(Information provided begins)

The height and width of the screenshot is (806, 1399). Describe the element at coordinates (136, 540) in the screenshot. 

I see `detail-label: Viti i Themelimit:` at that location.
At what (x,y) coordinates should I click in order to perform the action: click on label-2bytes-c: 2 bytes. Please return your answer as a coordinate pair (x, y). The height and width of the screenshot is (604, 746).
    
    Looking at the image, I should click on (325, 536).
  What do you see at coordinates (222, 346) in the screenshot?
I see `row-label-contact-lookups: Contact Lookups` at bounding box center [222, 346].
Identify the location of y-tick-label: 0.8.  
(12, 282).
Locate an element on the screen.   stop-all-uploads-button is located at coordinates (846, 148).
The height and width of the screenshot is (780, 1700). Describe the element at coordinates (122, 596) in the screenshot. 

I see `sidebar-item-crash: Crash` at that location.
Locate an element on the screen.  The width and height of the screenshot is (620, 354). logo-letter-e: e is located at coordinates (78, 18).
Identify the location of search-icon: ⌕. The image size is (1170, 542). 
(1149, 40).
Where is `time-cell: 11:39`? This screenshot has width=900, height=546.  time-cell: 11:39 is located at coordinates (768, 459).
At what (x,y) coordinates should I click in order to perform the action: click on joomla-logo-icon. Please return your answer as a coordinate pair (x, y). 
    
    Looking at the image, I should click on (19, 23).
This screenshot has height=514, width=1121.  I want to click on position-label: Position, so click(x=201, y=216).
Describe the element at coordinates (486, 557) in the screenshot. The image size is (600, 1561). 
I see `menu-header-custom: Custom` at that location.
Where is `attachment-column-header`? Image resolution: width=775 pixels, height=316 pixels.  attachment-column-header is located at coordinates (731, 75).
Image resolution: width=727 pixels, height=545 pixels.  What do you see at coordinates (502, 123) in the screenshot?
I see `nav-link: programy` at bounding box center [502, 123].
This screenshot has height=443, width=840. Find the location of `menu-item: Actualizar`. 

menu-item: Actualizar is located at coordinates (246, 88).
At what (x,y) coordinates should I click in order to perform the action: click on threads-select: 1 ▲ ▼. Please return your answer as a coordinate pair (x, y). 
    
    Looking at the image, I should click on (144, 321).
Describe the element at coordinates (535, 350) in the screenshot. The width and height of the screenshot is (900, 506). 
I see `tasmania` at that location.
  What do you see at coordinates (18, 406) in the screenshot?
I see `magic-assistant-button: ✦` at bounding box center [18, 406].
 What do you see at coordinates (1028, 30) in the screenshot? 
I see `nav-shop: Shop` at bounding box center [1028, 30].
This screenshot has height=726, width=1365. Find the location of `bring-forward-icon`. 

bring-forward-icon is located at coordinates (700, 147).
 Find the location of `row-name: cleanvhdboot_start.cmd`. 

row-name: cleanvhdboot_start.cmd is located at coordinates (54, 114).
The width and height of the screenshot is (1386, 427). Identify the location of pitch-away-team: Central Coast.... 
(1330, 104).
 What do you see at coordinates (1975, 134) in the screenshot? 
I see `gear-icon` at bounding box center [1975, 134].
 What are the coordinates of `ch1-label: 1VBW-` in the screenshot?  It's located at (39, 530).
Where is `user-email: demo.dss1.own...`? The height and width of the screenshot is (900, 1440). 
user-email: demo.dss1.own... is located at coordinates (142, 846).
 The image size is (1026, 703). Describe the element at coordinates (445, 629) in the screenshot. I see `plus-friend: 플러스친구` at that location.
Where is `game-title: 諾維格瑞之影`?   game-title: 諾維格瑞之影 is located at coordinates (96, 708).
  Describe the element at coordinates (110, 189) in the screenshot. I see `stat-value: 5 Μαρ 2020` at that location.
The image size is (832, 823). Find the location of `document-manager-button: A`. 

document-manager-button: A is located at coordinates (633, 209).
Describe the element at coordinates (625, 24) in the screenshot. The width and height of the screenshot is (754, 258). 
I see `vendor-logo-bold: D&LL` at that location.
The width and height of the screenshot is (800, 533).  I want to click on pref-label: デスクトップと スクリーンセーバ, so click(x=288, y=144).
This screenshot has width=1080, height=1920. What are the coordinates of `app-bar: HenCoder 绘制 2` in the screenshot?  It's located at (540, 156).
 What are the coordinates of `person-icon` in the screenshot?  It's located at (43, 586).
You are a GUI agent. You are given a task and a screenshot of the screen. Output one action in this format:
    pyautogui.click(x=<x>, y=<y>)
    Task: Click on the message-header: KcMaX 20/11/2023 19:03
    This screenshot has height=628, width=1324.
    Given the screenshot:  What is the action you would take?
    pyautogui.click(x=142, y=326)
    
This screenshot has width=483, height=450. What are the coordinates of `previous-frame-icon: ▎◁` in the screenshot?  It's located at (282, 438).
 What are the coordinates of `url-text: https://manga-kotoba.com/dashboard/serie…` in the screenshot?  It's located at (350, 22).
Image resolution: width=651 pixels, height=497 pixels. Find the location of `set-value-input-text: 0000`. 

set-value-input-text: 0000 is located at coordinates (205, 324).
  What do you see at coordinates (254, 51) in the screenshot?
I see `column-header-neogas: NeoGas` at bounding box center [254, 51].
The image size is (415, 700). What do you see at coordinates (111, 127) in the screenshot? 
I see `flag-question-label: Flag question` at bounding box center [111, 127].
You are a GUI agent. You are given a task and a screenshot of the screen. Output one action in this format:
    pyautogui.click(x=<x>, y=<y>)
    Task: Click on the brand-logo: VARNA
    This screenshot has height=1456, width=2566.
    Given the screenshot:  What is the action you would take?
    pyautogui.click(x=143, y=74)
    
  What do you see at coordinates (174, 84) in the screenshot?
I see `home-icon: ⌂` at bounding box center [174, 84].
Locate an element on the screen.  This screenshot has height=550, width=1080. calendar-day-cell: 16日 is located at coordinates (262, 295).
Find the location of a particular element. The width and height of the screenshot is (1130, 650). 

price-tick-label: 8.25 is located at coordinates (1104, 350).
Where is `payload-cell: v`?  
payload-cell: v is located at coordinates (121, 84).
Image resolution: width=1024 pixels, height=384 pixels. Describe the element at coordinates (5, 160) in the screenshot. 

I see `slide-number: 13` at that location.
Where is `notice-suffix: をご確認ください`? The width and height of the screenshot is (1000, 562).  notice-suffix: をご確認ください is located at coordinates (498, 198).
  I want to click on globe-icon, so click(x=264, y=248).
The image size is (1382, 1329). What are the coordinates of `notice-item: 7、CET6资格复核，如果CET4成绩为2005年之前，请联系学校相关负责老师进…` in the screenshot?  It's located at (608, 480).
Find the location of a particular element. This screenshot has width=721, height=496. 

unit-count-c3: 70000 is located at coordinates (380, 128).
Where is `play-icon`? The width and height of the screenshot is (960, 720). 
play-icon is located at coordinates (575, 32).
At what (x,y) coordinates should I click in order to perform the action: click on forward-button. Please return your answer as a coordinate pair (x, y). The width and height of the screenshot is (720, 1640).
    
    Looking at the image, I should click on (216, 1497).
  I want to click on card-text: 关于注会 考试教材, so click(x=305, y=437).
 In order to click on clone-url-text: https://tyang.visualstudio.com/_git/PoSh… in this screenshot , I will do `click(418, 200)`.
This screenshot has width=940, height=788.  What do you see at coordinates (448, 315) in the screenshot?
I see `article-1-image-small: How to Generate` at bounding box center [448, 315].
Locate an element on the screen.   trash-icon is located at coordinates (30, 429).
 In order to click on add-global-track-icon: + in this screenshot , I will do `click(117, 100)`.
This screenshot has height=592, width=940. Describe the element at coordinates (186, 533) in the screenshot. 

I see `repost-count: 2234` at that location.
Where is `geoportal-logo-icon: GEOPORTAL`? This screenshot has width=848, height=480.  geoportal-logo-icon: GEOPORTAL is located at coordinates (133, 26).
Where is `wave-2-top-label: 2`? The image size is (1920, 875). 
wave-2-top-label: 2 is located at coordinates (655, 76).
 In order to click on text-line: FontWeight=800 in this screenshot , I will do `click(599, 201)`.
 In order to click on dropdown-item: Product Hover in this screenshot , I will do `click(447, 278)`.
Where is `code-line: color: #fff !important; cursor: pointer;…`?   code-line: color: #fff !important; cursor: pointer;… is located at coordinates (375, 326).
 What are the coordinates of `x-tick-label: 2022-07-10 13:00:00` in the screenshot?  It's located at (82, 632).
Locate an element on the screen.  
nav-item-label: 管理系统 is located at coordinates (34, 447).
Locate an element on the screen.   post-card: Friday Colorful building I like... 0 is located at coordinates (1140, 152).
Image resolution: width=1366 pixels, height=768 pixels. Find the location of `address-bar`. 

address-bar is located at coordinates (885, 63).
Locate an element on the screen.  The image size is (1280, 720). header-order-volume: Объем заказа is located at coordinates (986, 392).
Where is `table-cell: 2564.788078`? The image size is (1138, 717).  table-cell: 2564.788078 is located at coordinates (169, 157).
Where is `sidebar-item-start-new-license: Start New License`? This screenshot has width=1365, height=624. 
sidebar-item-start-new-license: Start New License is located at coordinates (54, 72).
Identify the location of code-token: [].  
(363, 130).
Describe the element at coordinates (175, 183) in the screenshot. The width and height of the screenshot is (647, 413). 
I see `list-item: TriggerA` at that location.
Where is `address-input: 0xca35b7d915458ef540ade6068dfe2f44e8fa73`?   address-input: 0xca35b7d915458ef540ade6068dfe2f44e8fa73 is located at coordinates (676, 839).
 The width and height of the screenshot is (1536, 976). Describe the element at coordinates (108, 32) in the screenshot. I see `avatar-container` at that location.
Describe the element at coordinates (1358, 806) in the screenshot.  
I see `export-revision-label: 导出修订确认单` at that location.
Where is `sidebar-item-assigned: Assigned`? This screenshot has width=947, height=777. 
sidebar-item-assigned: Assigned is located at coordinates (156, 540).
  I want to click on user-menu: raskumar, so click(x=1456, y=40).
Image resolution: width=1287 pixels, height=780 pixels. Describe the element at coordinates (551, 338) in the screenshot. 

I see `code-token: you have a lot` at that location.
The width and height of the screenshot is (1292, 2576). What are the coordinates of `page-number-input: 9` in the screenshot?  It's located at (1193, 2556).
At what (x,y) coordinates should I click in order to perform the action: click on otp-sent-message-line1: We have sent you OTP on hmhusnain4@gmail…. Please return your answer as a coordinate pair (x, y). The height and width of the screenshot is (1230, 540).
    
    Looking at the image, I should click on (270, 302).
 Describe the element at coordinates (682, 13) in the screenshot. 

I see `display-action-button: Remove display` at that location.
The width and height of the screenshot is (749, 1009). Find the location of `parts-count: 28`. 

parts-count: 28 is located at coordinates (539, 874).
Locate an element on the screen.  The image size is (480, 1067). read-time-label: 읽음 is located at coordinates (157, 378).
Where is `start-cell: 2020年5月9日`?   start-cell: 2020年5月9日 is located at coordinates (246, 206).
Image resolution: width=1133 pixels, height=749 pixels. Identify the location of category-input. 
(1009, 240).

(Information provided ends)

## Job item
Copy every line above that contains the string "message".

## Task response
    Task: Click on the message-header: KcMaX 20/11/2023 19:03
At what (x,y) coordinates should I click in order to perform the action: click on otp-sent-message-line1: We have sent you OTP on hmhusnain4@gmail…. Please return your answer as a coordinate pair (x, y). The height and width of the screenshot is (1230, 540).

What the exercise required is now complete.